The Report Manager has improvements in navigation and workflow for viewing and managing reports and report server items, provided by the new drop-down menu to access various configuration options for each report or report server item in a folder. It Eliminates of the need to render a report before accessing and configuring report properties when in default view. It has an updated Report Viewer toolbar, which includes some updates to the toolbar controls, as well as the ability (discussed earlier) to export report data to an Atom service document and data feeds. It also provides more “real estate” for Report Viewer when rendering reports.

Business Intelligence Development Studio (BIDS)

The Business Intelligence Development Studio as installed with SQL Server 2008 R2 Reporting Services supports design, creation and maintenance of both SQL Server 2008 and SQL Server 2008 R2 reports, and of Report Server projects in the SQL Server 2008 R2 version of Business Intelligence Development Studio. This means that we can open, preview, save, and deploy either version of reports or Report Server projects.

We can set Report Server project properties to specify the version of the Report Server to which we wish to deploy reports, as well as to dictate how warnings and errors we might experience, when either upgrading a report from SQL Server 2008 to SQL Server 2008 R2, or reverting a report from SQL Server 2008 R2 to SQL Server 2008, are handled.

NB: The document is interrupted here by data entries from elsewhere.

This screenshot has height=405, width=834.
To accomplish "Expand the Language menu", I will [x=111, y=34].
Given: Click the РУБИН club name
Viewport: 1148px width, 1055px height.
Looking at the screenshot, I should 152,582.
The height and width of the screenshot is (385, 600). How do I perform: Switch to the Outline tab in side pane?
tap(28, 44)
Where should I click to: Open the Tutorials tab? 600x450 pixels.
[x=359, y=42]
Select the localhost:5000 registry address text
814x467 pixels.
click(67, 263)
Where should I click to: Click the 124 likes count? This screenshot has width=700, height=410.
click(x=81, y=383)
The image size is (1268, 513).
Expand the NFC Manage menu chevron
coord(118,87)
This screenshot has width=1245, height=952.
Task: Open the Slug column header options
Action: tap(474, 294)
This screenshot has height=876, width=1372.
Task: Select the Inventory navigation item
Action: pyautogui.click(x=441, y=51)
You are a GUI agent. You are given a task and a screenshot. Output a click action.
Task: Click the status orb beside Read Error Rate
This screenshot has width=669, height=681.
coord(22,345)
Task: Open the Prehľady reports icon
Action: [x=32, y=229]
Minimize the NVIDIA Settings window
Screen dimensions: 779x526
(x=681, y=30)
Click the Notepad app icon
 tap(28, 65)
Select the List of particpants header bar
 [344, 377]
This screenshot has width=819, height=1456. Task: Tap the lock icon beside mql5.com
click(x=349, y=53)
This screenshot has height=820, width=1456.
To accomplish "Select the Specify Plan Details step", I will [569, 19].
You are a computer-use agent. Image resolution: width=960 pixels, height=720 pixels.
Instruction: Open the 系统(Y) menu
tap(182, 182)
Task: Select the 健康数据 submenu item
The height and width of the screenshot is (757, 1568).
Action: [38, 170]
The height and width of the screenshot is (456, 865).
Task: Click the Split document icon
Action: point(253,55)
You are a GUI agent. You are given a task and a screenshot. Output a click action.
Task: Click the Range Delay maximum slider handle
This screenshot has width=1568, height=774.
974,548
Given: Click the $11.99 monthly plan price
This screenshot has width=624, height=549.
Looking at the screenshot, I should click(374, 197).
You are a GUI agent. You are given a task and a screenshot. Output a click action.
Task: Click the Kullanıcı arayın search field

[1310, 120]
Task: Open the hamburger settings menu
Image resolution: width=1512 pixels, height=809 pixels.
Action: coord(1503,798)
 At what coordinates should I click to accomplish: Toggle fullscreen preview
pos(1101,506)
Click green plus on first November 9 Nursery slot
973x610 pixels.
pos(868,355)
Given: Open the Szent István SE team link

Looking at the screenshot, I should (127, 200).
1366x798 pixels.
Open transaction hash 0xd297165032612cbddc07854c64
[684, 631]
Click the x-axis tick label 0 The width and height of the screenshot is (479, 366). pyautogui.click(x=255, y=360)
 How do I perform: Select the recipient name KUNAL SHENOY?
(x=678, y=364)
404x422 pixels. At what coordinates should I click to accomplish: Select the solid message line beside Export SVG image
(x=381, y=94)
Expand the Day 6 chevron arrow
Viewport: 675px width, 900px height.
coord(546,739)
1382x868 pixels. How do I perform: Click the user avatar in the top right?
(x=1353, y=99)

New Report Definition Language Schema and New Web Service Endpoint

The Report Definition Language (RDL) schema introduced in SQL Server 2008 R2 includes a new <ReportSections> element, together with elements that define the map report item.

In order to support management operations of the report server in both native mode and SharePoint integrated mode, SQL Server 2008 R2 includes a new Web Service management endpoint, named ReportingService2010,that merges the functionalities of both the ReportingService2005 (which is used for managing objects on a report server that is configured for native mode) and the ReportingService2006 (used for managing objects on a report server that is configured for SharePoint integrated mode) endpoints. Features that are introduced in SQL Server 2008 R2, such as shared datasets and cache refresh (which we have discussed earlier), are included within the new endpoint.


With the release of SQL Server 2008 Reporting Services, Microsoft introduced significant improvements that continued to roll out in the 2008 R2 update. We have reviewed many of these improvements in this article, and I hope that the extensive list makes a compelling case for upgrade, and the opportunity to develop and deploy better reports faster. Through the recent addition of entirely new capabilities, and the advances that have occurred in existing features, SQL Server Reporting Services delivers the maturity and power of a “best of class” enterprise reporting application.